Asa Drake is a Central Florida-based poet who was a 2024 National Poetry Series finalist. She also is the recipient of fellowships and awards from the 92Y Discovery Poetry Contest, the Florida Book Awards, the Rona Jaffe Foundation, Storyknife, Sundress Publications, Tin House, and Idyllwild Arts. Her debut poetry collection, Maybe the Body, will be published by Tin House on February 24, 2026 and it is now available for pre-order.
Debutiful is honored to reveal the cover, which was designed by Beth Steidle, along with a Q&A with Asa Drake about how this cover for the collection that explores the lineage and future lineage of a body shaped by economic, ecological, and political dissonance was created.

While writing the book, did you have any ideas for what you wanted the cover to look like?
When Maybe the Body was a work in progress I used to illustrate little “covers” to imagine how different motifs might come together. I still have an eight page zine I made of different recurring images within the collection.
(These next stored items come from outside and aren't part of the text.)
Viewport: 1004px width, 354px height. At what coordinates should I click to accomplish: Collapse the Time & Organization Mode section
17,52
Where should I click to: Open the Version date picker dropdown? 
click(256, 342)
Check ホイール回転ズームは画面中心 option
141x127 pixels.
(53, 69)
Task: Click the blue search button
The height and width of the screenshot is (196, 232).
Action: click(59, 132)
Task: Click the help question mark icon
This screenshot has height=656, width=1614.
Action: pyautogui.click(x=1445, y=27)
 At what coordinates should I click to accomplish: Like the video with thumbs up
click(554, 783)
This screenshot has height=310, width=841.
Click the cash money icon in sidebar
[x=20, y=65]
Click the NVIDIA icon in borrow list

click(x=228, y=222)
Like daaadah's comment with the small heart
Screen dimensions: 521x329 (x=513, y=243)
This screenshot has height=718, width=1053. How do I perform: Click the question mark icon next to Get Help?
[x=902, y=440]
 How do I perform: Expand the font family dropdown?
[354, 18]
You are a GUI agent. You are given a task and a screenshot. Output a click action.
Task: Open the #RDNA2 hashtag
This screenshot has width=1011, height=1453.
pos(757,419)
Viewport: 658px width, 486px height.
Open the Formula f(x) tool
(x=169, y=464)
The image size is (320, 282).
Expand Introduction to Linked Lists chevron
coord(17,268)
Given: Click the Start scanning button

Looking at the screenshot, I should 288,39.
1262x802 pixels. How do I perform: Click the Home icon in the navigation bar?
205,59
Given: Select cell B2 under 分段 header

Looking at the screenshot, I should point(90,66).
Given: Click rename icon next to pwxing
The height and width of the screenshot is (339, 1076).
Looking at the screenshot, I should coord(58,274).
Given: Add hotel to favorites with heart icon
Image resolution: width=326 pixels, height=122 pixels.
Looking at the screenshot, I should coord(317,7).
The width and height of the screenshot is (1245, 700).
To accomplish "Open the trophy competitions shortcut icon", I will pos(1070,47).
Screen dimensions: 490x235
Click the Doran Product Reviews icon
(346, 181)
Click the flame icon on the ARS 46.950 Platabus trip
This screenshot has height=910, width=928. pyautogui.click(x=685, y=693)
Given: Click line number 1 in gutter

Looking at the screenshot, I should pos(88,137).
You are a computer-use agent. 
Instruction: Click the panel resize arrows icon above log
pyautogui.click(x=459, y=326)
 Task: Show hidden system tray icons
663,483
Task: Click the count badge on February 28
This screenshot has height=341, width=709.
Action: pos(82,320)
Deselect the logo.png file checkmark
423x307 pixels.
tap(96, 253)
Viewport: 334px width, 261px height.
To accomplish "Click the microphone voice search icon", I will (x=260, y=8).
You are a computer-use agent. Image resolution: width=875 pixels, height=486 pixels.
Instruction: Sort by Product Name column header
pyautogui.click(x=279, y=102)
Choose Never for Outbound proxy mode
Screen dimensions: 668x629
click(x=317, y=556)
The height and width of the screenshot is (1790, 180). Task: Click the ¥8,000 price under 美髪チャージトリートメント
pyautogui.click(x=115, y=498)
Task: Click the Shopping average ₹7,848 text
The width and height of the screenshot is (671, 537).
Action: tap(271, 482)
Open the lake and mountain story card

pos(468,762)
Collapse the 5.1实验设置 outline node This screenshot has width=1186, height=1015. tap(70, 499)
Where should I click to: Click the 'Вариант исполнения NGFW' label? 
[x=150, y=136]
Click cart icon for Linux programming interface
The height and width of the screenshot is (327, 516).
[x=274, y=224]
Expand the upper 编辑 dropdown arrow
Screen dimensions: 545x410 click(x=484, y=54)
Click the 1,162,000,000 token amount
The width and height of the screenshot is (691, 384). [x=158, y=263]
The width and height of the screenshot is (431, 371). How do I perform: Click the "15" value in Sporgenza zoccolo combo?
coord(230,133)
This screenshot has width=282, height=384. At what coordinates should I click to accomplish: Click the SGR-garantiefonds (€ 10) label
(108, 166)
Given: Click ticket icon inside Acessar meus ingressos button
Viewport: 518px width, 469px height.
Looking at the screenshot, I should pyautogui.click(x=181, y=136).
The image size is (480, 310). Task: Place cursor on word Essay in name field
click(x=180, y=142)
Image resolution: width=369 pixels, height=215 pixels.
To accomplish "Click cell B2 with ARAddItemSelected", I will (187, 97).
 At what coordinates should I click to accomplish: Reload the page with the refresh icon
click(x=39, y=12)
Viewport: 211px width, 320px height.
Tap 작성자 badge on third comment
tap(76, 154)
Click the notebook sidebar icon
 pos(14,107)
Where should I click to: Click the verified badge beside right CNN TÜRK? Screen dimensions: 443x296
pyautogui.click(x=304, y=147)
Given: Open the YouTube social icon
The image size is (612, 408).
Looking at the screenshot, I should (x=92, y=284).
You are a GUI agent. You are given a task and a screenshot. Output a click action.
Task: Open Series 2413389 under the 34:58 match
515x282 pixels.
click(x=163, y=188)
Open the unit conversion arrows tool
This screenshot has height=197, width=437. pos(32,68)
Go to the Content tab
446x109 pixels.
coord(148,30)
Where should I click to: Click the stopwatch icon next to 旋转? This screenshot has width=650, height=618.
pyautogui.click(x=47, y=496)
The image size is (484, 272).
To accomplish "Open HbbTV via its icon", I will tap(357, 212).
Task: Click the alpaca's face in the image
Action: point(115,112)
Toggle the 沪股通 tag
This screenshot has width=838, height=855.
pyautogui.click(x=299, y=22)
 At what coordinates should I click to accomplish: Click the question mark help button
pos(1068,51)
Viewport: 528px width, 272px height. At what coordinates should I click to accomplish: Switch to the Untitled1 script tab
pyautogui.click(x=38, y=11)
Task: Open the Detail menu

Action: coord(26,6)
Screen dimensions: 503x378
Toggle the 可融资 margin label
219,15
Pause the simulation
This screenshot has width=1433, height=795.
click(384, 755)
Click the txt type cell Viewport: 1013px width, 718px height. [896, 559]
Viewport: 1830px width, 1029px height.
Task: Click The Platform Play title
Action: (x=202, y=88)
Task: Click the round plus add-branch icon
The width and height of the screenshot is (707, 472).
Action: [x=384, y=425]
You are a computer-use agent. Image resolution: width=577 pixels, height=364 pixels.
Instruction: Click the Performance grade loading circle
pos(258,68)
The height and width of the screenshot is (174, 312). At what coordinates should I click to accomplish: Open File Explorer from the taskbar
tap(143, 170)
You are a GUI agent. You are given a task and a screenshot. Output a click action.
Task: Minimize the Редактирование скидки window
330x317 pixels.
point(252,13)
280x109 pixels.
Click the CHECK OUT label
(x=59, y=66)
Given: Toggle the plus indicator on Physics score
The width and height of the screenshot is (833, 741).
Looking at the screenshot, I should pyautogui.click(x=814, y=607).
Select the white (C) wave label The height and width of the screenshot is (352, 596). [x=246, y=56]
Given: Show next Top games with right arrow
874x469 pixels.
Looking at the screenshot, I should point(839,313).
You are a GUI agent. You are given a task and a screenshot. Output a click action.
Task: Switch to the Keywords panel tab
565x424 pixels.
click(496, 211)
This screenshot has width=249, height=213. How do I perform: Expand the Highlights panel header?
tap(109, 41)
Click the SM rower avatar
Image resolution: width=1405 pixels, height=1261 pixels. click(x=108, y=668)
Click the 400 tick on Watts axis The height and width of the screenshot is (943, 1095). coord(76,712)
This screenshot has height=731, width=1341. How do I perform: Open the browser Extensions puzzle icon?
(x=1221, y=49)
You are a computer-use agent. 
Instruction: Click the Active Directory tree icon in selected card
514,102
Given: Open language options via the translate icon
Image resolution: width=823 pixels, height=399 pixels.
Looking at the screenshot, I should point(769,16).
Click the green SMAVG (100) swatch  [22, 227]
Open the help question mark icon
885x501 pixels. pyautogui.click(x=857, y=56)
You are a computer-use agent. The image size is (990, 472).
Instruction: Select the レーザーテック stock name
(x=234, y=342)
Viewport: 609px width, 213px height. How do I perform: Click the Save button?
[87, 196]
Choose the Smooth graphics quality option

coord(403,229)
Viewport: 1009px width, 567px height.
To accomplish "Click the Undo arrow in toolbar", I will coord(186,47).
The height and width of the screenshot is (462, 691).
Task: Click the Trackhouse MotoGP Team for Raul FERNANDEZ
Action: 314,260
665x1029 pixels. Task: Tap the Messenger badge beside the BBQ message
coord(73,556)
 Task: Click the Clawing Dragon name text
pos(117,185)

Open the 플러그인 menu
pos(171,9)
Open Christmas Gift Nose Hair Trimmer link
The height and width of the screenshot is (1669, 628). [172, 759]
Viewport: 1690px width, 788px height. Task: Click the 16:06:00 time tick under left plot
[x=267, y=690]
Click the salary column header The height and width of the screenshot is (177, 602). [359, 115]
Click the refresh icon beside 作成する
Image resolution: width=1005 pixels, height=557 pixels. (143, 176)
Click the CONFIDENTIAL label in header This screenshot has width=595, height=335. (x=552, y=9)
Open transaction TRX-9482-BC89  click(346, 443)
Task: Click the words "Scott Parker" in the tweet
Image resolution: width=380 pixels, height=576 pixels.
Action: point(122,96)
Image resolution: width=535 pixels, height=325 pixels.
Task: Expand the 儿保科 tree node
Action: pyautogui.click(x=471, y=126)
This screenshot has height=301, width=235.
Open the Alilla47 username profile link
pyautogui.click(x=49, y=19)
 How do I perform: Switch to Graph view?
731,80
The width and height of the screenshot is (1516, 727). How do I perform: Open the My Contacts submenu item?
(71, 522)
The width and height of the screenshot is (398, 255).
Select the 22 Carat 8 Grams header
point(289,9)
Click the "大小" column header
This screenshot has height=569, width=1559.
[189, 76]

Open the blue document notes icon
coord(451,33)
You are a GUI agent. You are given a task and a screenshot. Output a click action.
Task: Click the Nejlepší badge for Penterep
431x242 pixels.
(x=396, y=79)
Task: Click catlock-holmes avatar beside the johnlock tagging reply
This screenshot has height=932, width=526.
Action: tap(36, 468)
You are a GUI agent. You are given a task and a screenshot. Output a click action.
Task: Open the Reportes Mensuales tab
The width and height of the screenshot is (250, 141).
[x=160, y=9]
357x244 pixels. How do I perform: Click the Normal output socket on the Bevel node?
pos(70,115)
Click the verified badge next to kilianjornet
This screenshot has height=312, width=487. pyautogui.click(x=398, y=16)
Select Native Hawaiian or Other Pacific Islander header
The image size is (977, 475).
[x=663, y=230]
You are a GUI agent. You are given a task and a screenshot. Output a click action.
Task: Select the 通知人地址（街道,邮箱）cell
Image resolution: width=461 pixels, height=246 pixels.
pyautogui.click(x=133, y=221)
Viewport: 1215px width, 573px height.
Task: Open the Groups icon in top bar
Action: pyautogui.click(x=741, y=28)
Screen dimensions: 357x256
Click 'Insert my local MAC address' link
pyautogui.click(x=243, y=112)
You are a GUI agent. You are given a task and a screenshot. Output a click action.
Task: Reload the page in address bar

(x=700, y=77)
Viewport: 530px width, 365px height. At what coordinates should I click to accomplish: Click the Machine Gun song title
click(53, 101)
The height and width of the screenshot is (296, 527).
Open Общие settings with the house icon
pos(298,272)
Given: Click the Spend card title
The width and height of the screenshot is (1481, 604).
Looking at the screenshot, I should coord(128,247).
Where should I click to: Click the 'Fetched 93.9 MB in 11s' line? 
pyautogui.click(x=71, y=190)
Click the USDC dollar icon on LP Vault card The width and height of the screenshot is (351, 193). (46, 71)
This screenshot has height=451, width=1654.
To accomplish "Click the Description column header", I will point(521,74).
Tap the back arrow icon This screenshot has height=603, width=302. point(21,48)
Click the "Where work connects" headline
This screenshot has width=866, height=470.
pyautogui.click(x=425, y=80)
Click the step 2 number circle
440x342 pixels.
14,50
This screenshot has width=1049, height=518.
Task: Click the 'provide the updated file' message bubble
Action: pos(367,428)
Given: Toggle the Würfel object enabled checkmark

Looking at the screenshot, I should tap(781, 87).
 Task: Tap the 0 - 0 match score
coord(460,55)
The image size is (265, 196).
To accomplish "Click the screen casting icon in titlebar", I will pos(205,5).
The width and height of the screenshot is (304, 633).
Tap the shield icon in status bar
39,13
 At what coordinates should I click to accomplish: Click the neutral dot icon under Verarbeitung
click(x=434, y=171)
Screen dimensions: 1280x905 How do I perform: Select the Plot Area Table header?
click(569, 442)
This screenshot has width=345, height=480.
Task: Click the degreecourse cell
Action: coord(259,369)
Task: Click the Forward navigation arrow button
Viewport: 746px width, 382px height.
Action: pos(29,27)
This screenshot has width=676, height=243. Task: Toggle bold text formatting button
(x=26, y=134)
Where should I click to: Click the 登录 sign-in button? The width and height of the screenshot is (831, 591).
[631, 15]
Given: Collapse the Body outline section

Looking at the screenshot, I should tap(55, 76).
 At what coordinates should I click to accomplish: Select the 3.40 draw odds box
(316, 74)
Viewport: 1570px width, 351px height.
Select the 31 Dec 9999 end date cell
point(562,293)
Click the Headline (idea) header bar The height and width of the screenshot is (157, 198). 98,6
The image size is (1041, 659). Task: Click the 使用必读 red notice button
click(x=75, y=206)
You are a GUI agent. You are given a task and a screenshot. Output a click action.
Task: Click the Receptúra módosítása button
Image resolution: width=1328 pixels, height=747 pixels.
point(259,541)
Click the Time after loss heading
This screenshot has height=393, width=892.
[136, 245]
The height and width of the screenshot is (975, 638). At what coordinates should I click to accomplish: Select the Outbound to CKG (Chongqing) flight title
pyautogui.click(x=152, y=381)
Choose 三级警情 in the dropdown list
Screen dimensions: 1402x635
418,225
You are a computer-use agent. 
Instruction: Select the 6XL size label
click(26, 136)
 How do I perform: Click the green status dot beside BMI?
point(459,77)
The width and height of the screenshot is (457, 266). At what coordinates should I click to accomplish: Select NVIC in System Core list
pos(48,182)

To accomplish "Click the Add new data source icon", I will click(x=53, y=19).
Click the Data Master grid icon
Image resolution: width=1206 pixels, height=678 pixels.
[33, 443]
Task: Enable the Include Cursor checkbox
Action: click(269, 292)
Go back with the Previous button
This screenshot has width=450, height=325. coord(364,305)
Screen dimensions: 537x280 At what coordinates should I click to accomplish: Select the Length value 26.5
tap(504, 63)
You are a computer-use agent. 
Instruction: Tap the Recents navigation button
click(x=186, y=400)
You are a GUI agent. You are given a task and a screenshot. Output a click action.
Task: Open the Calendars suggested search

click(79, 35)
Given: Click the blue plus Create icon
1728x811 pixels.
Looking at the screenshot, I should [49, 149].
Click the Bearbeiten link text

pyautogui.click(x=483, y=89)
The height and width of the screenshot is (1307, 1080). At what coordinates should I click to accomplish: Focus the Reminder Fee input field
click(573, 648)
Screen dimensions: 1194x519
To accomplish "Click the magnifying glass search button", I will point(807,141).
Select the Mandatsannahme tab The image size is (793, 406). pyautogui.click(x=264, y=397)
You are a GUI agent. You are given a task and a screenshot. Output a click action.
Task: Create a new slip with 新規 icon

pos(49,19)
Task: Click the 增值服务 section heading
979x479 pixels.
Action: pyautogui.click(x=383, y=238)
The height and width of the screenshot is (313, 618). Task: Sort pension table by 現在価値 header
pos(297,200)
One has bunny ears sketched to be mountain peaks in a landscape, so the rabbit has always been part of my dream cover.
Can you explain what the design process was like once you started working with your publishing team?
Alyssa Ogi and Beth Steidle were really generous in our initial conversation which was as much about central themes as it was about important touchstones that enabled me to write the book. Maybe the Body frequently discusses labor–its costs and its constraints–and I wanted a cover that allowed me to be work-shy and embrace the richness of the “natural” world. I told Beth that I wanted floral notes but also a little sugar and a little salt.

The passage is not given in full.